Quebec was first but it was expected that similar precautions would be enacted in most dioceses across the country.
In Edmonton, Archbishop Richard Smith, who went briefly into self-isolation before testing negative for COVID-19, cancelled all weekday and weekend Masses.
“Let us accept this as our civic duty at this time, and offer this moment in sacrifice to God for the sake of all who are ill from the COVID-19 virus,” he said.
In Ontario — where a state of emergency has been declared and where the most confirmed cases of COVID-19 have been recorded — Masses on the weekend of March 14-15 were cancelled in the dioceses of Toronto, Ottawa, London and Peterborough after the chief medical officer strongly recommended cancelling all gatherings of 250 or more. Three days later, the number was lowered to 50, effectively cancelling upcoming Sunday Masses in most parishes across the province.
“Our primary concern is the spiritual and physical health and welfare of the faithful and all those who serve at our parishes, recognizing that we have a duty to care for the community at large and the most vulnerable among us,” said a statement from Cardinal Thomas Collins.
He said as the situation continues to be monitored, “churches should remain open for private prayer and Eucharistic Adoration.”
Ottawa Archbishop Terrence Prendergast said it was the Church’s “civic duty” to follow the directives of public health authorities. But Church leaders must not abandon people in a time of crisis, Prendergast said.
“During this time, when there is understandable anxiety among so many, the Church has an important role to play through our outreach ministries. Particular care should be taken to ensure that the vulnerable are not alone,” he said.
Archbishop J. Michael Miller of Vancouver called for “creativity and compassion” from pastors and parish staff in dealing with the health crisis.

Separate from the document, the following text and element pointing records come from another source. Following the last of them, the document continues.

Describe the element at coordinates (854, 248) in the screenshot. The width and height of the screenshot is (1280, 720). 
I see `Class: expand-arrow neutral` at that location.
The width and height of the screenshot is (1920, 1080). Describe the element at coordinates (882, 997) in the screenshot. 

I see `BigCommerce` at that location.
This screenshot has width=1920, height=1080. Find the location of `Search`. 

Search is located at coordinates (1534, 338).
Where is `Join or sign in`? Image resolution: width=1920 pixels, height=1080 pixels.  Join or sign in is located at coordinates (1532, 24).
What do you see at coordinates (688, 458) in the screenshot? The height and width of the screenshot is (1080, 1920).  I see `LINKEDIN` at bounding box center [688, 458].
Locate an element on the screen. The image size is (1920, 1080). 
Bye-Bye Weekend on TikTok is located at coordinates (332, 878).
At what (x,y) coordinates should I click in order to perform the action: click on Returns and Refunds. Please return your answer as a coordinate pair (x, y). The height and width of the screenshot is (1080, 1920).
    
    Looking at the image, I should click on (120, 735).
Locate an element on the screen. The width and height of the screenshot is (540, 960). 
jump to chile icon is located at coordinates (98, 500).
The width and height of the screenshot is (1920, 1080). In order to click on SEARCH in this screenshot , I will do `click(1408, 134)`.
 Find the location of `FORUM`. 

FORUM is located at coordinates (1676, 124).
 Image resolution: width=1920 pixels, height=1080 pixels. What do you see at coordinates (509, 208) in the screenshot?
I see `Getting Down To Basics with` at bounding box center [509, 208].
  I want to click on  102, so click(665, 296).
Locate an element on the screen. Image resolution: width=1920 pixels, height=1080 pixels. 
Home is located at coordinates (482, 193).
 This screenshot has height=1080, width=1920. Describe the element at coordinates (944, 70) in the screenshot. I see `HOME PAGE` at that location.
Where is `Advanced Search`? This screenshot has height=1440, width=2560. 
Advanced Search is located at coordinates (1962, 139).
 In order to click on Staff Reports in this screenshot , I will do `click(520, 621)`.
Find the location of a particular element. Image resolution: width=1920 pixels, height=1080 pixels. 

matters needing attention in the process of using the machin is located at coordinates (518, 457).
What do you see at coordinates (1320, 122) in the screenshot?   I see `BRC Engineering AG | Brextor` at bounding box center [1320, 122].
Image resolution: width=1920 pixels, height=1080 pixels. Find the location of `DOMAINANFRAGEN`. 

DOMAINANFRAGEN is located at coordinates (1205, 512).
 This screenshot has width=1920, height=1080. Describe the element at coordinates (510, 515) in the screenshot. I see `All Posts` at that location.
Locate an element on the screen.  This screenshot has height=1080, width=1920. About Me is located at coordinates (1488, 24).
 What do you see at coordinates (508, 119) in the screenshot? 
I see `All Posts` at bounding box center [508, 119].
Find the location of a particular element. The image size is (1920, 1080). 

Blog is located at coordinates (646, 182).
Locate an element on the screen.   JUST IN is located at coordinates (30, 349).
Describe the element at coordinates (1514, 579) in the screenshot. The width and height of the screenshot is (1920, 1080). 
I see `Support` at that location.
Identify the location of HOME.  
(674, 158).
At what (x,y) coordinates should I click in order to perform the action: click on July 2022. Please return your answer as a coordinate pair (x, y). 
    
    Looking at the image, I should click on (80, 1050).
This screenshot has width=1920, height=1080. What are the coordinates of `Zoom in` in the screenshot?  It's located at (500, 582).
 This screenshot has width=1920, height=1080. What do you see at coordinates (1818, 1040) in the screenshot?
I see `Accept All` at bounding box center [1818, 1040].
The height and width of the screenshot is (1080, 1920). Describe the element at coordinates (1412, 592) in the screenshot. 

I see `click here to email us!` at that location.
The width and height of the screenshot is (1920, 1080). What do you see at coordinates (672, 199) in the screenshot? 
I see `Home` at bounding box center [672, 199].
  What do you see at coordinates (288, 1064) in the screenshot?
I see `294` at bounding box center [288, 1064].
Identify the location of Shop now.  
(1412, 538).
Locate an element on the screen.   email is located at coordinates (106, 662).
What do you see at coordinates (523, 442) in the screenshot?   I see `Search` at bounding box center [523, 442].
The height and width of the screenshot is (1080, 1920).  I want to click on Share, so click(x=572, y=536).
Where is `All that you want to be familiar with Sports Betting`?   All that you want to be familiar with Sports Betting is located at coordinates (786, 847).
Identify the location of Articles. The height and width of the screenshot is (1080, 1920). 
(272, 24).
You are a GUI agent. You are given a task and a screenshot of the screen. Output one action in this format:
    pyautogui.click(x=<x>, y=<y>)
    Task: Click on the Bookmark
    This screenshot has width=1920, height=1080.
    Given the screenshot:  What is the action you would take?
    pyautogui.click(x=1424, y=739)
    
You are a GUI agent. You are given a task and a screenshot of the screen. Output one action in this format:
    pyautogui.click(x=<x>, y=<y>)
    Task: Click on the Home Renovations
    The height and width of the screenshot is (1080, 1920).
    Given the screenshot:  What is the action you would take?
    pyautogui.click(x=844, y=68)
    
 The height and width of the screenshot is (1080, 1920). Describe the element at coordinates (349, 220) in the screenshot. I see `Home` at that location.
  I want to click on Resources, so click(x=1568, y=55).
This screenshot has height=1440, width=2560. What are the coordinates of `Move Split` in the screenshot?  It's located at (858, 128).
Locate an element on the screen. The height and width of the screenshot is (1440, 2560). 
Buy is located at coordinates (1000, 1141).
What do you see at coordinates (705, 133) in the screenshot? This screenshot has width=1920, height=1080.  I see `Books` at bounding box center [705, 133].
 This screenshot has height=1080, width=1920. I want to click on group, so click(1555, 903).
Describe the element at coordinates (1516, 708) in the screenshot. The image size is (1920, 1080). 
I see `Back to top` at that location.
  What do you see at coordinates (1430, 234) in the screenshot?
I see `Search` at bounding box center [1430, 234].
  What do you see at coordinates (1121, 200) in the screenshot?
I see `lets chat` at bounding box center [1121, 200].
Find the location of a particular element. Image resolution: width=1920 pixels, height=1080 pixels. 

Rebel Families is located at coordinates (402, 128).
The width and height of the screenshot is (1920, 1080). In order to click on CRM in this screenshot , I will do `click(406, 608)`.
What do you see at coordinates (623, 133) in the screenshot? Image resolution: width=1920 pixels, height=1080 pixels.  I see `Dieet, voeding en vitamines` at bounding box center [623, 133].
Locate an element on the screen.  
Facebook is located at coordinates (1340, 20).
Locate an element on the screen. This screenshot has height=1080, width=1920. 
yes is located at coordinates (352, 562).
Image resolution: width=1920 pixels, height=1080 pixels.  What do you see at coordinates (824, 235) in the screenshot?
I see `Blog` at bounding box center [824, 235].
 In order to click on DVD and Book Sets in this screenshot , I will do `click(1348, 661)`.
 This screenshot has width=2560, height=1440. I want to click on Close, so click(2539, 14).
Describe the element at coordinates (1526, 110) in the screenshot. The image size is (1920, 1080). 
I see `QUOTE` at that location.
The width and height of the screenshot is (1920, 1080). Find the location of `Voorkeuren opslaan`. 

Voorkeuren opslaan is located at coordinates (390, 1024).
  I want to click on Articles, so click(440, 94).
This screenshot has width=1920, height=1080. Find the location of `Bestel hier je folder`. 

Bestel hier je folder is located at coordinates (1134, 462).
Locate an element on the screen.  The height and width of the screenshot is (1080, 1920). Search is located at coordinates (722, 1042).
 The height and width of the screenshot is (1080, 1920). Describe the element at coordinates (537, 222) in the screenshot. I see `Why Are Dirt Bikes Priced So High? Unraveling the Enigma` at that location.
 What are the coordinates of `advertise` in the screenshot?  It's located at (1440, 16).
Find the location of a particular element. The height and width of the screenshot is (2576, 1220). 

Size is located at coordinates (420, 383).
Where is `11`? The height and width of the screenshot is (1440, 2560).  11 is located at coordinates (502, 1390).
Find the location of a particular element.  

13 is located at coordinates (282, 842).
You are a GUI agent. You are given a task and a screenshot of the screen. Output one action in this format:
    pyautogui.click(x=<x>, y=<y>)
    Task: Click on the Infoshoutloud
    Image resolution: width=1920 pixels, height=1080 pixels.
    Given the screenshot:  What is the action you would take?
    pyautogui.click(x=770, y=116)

After the B.C. government imposed a 50-person limit on public gatherings, the archdiocese announced it would attempt to maintain weekend Masses but the 50-person limit “must be observed.”
“Parishes should explore opportunities to creatively connect with vulnerable parishioners — perhaps this is through phone calls and/or visits where appropriate,” Miller said.
“It would be an act of charity to check with elderly or shut-in neighbours to see if they require assistance as they are at risk of social isolation or increased vulnerability if they must leave home to shop for essentials.”
In Halifax, Archbishop Anthony Mancini suspended all weekday and weekend Masses, as well as all liturgical gatherings, but asked that churches remain open for private prayer and adoration. The smaller Diocese of Antigonish enacted precautions but, as of March 17, was not cancelling Masses.
“Let all of us pray for those affected with the virus, for those who are feeling distress as a result of it, and for health care workers who devote themselves generously to serving those in need,” Mancini said.
All four dioceses in New Brunswick and the Archdiocese of St. John’s, Nfld., cancelled weekend Masses until further notice.